-- Exercise requirements --
Print nothing except the lines of the listing below from the line with "1556x582 pixels. Task: Click" to the line with "The image size is (730, 608).", each exactly as written, both ends included.

-- Listed entries --

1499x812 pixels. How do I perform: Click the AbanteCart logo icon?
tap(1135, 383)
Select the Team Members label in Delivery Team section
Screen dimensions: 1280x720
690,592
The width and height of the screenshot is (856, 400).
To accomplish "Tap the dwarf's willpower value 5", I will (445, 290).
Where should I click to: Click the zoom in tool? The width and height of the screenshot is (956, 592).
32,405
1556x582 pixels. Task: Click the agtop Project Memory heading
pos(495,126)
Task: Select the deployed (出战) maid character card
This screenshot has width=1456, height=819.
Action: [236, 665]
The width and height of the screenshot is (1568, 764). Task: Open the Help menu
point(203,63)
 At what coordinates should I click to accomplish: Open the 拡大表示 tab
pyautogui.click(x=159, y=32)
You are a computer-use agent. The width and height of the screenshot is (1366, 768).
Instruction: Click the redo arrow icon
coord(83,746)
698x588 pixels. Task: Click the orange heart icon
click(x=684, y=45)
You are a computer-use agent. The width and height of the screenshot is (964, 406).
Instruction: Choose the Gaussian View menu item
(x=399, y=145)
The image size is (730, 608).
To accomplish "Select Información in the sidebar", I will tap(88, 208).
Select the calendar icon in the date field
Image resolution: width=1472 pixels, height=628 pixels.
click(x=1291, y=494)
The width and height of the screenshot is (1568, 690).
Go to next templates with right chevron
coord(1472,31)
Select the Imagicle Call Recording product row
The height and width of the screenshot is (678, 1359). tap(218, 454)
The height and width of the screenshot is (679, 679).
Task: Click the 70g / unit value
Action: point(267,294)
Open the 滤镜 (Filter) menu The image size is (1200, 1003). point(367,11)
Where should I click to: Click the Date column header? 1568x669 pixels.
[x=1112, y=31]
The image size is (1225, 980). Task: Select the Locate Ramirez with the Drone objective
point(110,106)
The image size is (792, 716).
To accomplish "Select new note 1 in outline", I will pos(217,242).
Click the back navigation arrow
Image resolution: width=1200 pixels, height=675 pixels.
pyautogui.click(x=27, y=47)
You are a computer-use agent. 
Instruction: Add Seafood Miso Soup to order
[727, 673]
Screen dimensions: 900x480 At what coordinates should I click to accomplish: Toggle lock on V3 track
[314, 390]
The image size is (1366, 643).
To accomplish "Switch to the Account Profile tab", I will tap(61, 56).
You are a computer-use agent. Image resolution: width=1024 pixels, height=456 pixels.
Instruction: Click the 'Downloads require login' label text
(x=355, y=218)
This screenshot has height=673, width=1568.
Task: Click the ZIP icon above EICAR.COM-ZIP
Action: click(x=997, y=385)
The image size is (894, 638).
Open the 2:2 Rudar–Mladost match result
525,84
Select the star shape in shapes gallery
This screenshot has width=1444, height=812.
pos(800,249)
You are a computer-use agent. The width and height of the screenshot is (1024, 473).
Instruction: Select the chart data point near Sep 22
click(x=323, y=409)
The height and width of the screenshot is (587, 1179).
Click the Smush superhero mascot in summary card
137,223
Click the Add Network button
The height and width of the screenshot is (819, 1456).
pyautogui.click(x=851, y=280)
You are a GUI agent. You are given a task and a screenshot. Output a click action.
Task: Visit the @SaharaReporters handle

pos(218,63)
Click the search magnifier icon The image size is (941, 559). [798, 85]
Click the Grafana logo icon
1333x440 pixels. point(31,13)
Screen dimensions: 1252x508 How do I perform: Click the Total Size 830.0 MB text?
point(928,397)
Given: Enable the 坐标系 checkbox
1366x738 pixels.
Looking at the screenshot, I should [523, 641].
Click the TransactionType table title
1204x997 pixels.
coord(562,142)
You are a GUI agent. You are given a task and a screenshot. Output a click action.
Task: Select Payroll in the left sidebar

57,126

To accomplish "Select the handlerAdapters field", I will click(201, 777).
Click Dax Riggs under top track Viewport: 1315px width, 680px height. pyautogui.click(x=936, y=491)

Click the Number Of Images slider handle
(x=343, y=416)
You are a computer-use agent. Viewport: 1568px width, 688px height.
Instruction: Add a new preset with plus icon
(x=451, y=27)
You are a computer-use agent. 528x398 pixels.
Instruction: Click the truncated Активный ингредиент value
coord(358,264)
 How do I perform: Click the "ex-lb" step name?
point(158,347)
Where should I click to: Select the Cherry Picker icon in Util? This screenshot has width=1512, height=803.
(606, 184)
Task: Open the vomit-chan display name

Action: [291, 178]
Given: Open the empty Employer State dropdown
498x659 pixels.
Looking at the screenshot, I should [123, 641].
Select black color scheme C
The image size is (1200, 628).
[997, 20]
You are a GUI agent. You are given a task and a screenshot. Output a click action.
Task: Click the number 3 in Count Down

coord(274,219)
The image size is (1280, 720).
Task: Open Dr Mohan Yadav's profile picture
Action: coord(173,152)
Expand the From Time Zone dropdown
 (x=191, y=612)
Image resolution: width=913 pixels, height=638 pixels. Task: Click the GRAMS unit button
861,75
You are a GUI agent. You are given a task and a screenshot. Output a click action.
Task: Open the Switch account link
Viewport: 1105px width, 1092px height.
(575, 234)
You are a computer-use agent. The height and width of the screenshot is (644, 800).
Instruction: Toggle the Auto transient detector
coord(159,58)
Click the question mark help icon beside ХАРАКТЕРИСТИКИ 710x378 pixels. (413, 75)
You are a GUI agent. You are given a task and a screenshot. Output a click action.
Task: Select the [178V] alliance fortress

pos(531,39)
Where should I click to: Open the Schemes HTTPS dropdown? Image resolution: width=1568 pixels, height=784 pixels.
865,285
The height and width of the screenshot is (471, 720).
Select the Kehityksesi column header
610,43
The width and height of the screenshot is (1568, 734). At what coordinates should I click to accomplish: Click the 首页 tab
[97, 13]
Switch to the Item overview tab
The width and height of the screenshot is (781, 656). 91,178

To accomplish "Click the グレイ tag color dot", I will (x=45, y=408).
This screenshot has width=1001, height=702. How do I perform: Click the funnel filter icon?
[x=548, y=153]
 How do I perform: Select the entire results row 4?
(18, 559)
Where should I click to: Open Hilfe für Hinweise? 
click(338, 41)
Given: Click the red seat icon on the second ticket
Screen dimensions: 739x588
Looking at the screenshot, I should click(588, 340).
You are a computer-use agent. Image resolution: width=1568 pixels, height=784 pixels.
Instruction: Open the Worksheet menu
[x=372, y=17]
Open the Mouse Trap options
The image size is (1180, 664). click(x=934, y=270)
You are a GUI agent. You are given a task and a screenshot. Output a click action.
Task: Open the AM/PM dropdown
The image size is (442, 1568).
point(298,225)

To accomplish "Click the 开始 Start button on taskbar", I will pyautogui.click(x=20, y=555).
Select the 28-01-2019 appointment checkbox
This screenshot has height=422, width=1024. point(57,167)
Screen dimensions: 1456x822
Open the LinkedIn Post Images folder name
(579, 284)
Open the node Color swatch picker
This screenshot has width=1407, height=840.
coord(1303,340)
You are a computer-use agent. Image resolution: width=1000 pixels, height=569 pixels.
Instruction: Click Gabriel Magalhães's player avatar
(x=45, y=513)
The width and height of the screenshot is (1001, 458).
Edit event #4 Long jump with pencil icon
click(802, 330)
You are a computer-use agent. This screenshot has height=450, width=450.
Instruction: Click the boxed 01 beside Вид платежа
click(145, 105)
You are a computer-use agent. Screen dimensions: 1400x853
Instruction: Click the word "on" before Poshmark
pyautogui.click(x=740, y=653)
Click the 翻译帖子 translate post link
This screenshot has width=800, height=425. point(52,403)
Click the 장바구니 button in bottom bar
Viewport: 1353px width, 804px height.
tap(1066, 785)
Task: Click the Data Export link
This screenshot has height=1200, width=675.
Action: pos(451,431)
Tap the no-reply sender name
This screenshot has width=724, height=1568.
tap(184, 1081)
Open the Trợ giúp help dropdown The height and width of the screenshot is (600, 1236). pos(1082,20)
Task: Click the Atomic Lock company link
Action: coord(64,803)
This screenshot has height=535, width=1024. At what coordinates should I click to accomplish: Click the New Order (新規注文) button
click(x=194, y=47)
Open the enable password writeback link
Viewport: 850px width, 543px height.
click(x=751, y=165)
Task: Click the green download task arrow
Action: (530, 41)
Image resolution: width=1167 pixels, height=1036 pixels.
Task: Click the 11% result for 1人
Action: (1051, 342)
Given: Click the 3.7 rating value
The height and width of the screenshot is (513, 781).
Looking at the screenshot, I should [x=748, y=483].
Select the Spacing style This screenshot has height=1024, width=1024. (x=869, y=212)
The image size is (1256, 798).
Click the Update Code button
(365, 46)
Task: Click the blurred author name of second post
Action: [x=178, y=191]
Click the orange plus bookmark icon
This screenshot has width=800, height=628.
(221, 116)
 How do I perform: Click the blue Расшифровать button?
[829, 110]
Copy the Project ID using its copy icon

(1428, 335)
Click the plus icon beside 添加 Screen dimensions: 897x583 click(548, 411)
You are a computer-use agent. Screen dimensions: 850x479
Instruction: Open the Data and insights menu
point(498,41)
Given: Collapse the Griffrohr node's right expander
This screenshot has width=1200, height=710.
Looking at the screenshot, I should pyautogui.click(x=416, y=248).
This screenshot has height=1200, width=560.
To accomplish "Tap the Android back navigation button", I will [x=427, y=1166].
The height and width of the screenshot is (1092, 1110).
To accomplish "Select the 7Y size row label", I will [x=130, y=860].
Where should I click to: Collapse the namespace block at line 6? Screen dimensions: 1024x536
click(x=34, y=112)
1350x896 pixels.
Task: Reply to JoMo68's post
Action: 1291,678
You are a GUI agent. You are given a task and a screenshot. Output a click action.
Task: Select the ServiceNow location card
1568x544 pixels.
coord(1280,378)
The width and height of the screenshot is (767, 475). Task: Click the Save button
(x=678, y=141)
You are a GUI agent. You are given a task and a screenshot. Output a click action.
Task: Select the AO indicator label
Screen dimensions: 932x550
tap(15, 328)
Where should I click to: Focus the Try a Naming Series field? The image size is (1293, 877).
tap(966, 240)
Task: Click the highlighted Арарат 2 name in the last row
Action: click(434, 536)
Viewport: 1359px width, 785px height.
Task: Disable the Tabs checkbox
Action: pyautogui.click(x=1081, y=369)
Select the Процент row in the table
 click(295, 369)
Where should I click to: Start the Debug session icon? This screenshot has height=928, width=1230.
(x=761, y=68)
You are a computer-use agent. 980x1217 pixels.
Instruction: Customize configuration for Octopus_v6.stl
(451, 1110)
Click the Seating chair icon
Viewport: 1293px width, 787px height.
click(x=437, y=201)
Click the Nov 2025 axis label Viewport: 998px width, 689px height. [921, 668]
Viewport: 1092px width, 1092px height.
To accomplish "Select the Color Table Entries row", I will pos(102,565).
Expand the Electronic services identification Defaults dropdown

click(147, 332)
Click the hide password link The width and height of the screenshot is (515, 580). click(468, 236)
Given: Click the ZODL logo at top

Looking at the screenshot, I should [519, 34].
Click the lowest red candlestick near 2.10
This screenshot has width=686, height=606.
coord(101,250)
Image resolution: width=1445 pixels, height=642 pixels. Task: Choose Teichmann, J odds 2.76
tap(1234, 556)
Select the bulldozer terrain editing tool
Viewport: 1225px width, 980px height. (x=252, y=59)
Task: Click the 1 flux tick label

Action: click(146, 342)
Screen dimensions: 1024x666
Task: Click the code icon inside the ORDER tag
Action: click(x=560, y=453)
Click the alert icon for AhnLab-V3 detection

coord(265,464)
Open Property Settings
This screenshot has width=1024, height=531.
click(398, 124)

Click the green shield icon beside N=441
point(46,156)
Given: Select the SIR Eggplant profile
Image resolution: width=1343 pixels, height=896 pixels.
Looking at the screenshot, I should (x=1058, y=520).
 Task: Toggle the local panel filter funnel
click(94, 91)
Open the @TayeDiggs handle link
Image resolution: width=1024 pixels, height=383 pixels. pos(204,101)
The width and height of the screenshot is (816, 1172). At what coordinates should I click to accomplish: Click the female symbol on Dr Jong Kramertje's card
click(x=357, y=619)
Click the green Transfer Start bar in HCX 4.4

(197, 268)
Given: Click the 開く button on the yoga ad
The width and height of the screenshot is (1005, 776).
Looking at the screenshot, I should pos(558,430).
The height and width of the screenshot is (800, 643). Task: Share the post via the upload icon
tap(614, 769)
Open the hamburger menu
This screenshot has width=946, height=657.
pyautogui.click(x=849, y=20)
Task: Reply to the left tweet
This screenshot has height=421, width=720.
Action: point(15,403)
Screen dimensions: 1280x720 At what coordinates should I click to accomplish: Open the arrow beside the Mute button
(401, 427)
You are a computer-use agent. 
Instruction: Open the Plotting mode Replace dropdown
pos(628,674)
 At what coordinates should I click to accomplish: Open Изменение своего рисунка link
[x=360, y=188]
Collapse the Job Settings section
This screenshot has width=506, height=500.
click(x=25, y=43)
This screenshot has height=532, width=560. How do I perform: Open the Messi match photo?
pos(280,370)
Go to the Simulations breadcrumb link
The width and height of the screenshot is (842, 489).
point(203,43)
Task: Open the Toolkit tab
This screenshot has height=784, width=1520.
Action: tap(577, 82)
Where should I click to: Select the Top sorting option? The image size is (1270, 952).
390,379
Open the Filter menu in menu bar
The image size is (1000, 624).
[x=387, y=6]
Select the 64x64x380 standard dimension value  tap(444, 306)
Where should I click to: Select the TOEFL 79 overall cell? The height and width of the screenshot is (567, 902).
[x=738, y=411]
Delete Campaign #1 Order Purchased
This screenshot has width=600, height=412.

-- Result for this task --
1556x582 pixels. Task: Click the agtop Project Memory heading
pos(495,126)
Task: Select the deployed (出战) maid character card
This screenshot has width=1456, height=819.
Action: [236, 665]
The width and height of the screenshot is (1568, 764). Task: Open the Help menu
point(203,63)
 At what coordinates should I click to accomplish: Open the 拡大表示 tab
pyautogui.click(x=159, y=32)
You are a computer-use agent. The width and height of the screenshot is (1366, 768).
Instruction: Click the redo arrow icon
coord(83,746)
698x588 pixels. Task: Click the orange heart icon
click(x=684, y=45)
You are a computer-use agent. The width and height of the screenshot is (964, 406).
Instruction: Choose the Gaussian View menu item
(x=399, y=145)
The image size is (730, 608).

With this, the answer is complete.